E as próprias escaladas deram resultados muito contraditórios.

Assim, o britânico Edward Whymper, com um grupo de montanhistas, foi o primeiro a escalar a montanha.

No entanto, durante a descida, quatro dos pioneiros morreram em consequência do rompimento de uma corda…

Em 1933, três franceses conseguiram a primeira subida de uma das rotas do Matterhorn e os três morreram no regresso.

Um dos montanhistas que se tornou famoso graças ao Matterhorn foi o guia de montanha Hermann Perrin.

Pretendia escalar a montanha 150 vezes, mas quando faltavam menos de dez subidas para estabelecer o recorde, caiu e morreu.

E embora todas as paredes e bordas do Matterhorn já tenham sido escaladas e os guias de montanha levem um grande número de turistas ao topo (de modo que algumas rotas ficam sobrecarregadas), 10 a 15 pessoas ainda morrem aqui todos os anos.

O Matterhorn tem um carácter muito próprio: pelo menos os habitantes da cidade vizinha de Zermatt não duvidam disso.

Diz-se que até o clima nesta parte da Suíça depende do clima da lendária montanha.

Quando o céu está sombrio e o cume de 14.000 pés do Matterhorn está escondido atrás das nuvens, isso significa que a montanha está de mau humor.

Quando o Matterhorn quer fazer uma piada, pode parecer “como o Vesúvio”: uma nuvem cobre apenas parte da montanha, de modo que o fumo parece subir do topo, como antes de uma erupção.

Mas quando está de bom humor, fica lindo e brilha com a cobertura do glaciar no topo, como que a convidar para tirar uma fotografia inesquecível do Matterhorn.

A cidade de Zermatt, que fica a 1.608 metros de altura na montanha, aproveita ao máximo a sua vizinha.

Não é apenas uma das estâncias de esqui mais famosas da Suíça, mas também o cartão de visita do turismo suíço.

Há algo para fazer aqui durante todo o ano, mas as atividades de verão estão, como pode imaginar, também relacionadas com as férias na montanha.

Os chamados “comboios crepusculares” operam a partir de Zermatt, permitindo-lhe desfrutar de um nascer do sol espetacular sobre o Matterhorn…
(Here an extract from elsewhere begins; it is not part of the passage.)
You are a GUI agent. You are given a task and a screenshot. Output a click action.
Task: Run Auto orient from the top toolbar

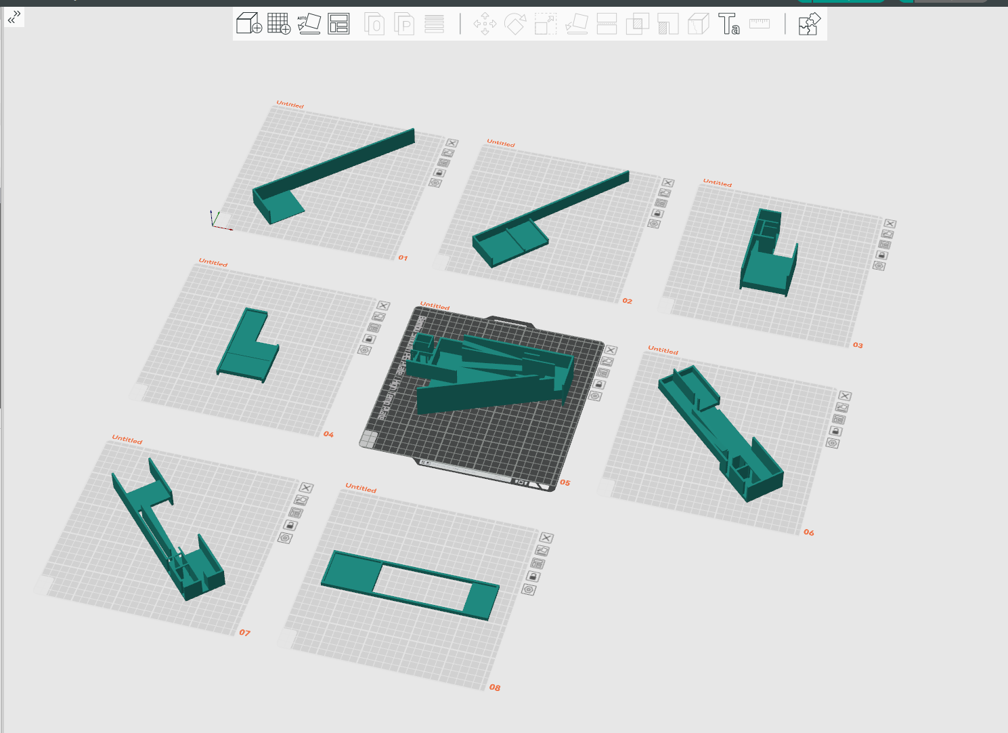pyautogui.click(x=309, y=24)
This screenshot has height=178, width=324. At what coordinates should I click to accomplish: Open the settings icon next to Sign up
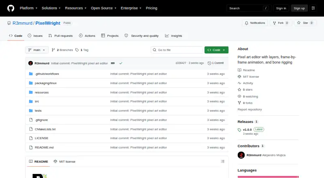pyautogui.click(x=313, y=8)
A montanha desenvolve-se de forma semelhante ao país vizinho.

A uma altitude de 2006 metros acima do nível do mar, no sopé da encosta sul do Matterhorn, encontra-se a aldeia de Breuil-Cervinia, uma popular estância de esqui italiana.

Zermatt não tem nada a partilhar: a montanha é partilhada e não há nada a fazer quanto a isso.

Portanto, ambos os locais têm pistas de esqui comuns, rotas turísticas partilhadas e um grande número de viajantes que vêm aqui para férias ativas e de esqui nos Alpes.

Diz-se também que toda a gente que vê o Matterhorn tem sorte e riqueza.

Talvez seja essa a razão pela qual tanto dinheiro é guardado nos cofres suíços?

Convidamo-lo a admirar este famoso monumento natural da Suíça: um bom motivo para testar o ditado local!